# (pics) Oulton Park Modified Live & EDC



## makaveli7 (Oct 23, 2007)

a good day despite the early start!


----------



## JamieR (Jun 27, 2007)

Love it 

Nice one, amigo!


----------



## x.laura.x (Apr 8, 2009)

loving it... n i walked past the skylines on the first few photos like several times today haha


----------



## matty32 (Dec 18, 2005)

Any decent clunge there?


----------



## makaveli7 (Oct 23, 2007)

BOBFOC's if you ask me matty

p.s jamie, them pics are nothing compared to the vid i got of you, pure sideways it was


----------



## GeorgeGTR (Feb 16, 2006)

Did anyone notice the old 5 door escort in the background there !!

:chuckle:


----------



## JamieR (Jun 27, 2007)

makaveli7 said:


> BOBFOC's if you ask me matty
> 
> p.s jamie, them pics are nothing compared to the vid i got of you, pure sideways it was


:clap:

Any chance I could get this from you please, Adam? How large is the file? Any images or videos you managed to get would be greatly appreciated...

J


----------



## davewilkins (Jun 30, 2001)

GeorgeGTR said:


> Did anyone notice the old 5 door escort in the background there !!
> 
> :chuckle:



Yeah we saw it pull up. Nice rims.
Get your car sorted!!!!!

Did anyone see the capri lol


----------



## JamieR (Jun 27, 2007)

Yeah that was proper clean considering its age!
Fell in love with the Plymouth though  Absolutely unholy!


----------



## Fuggles (Jul 3, 2001)

makaveli7 said:


> BOBFOC's if you ask me


Hardly! Agree with you on the second part, but I think the body was from the same programme or, at the very least something from Hammer House!


----------



## x.laura.x (Apr 8, 2009)

can i add my pictures onto this thread...


----------



## Fuggles (Jul 3, 2001)

as long as they are apropriate to the event, not promotional or of inapropriate material


----------



## x.laura.x (Apr 8, 2009)

there pictures of cars :/....


----------



## Fuggles (Jul 3, 2001)

Then absolutely! Of course


----------



## x.laura.x (Apr 8, 2009)




----------



## matty32 (Dec 18, 2005)

cool pics,.

so the answer to my question was no then lol

cant believe the weather though, it looks bit rubbish, it was sooooooooooo sunny down here


----------



## Fuggles (Jul 3, 2001)

It rained for about 40 minutes mid morning. After that it was scorching hot all day


----------



## davewilkins (Jun 30, 2001)

x.laura.x said:


> there pictures of cars :/....


was a bit disappointed that they were not of an inapropriate nature
my car is B12GTR with the big wing on the back on the photo below by the way.

______

◆ Directions:
1) Switch "Hammer House" to "Ealing Studios" in the passage of the Oulton Park thread that opens with the words containing "Hardly! Agree with" and closes with "onto this thread...", then write out that passage.
2) Carry the Oulton Park thread on from its final line.
The rows have no connection to the Oulton Park thread.

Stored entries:
______

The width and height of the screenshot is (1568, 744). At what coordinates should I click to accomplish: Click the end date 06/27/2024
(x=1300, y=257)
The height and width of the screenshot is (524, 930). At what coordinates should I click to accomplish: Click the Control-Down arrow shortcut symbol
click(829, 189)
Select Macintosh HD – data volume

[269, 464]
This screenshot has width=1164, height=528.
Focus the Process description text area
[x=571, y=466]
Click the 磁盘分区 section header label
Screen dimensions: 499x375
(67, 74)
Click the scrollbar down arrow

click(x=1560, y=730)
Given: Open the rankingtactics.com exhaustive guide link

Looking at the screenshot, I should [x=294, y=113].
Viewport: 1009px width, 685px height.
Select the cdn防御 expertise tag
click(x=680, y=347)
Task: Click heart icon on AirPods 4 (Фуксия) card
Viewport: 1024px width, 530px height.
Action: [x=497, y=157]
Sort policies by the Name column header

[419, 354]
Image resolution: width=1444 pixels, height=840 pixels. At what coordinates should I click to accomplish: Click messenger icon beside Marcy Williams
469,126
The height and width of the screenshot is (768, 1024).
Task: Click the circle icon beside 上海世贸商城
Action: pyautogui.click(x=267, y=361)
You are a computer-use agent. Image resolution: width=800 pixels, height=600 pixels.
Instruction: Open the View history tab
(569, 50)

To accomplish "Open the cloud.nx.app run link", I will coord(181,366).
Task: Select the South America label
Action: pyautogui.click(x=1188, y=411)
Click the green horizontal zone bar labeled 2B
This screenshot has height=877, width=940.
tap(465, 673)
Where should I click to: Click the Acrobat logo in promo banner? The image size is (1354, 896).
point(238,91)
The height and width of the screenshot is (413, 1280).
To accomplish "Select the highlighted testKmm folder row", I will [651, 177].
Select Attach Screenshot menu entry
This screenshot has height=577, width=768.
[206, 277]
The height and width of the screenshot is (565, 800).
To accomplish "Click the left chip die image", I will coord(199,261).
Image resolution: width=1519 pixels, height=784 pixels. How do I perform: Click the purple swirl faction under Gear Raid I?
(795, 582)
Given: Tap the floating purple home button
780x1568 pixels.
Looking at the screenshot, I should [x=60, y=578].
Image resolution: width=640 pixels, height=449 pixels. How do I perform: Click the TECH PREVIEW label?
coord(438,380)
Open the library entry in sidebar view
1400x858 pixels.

______

◆ Answers to the tasks:
1)
Hardly! Agree with you on the second part, but I think the body was from the same programme or, at the very least something from Ealing Studios!


----------



## x.laura.x (Apr 8, 2009)

can i add my pictures onto this thread...

2)
Fuggles said:


> It rained for about 40 minutes mid morning. After that it was scorching hot all day


as my red head proves


----------



## x.laura.x (Apr 8, 2009)

well i have got some of myself pole dancin but dont want to get into trouble now haha


----------



## G40tee (Feb 25, 2008)

lol what pole dancing at modified live?
was a bit windy for that! haha

all the pics and vids i took are on neils camera so he may post them i dont know!

spent all of the day in the pits and around the track i have to admit!
was good to meet you Adam and Fi, sucks about what happened but good god you were pretty quick on track!  especially for the power youre running! (p.s. i was the young looking guy who was with Neil) haha

Chris


----------



## x.laura.x (Apr 8, 2009)

no chris.... going off topic but no wen am learnin to do it .. there on bout inappropiate piccies


----------



## davewilkins (Jun 30, 2001)

x.laura.x said:


> well i have got some of myself pole dancin but dont want to get into trouble now haha


DO NOT post them or the site will probably go down with the number of hits. Feel free to pm me any links


----------



## x.laura.x (Apr 8, 2009)

am not gonna u timmy... haha


----------



## makaveli7 (Oct 23, 2007)

mehh id still bang the little one with the furry boots, after she took the boots off of course 

it was bloody freezing! the sun kept going in and that combined with the wind made it chilly.. when the sun was out, it was nice though.

fuggles, you had that nice warm time attack jacket on! Plus you got to ride around in your stagea lol no wonder you were warm!

jamie ill send you the vids on MSN, either when youre on or via email.

laura it looks like we were probs all standing right next to eachother at one point in the day!

Chris it was nice to meet you too although i must say im having a hard time placing you! i cant remember who neil was either lol


----------



## x.laura.x (Apr 8, 2009)

markaveli7- yeahh i think we was haha but no one said hello to me ....


----------



## SPEED MERCHANT (Jun 5, 2006)

The owner probably likes it, but those wheels are sooooooo wrong ... & outdated uke:


Sorry about the weather, had to have a good day for yesterdays London Meet so it all got displaced north 

LAURA - Some good photos there chick, well done :thumbsup:


----------



## x.laura.x (Apr 8, 2009)

Thankies not bad pictures for a woman haha


----------



## matty32 (Dec 18, 2005)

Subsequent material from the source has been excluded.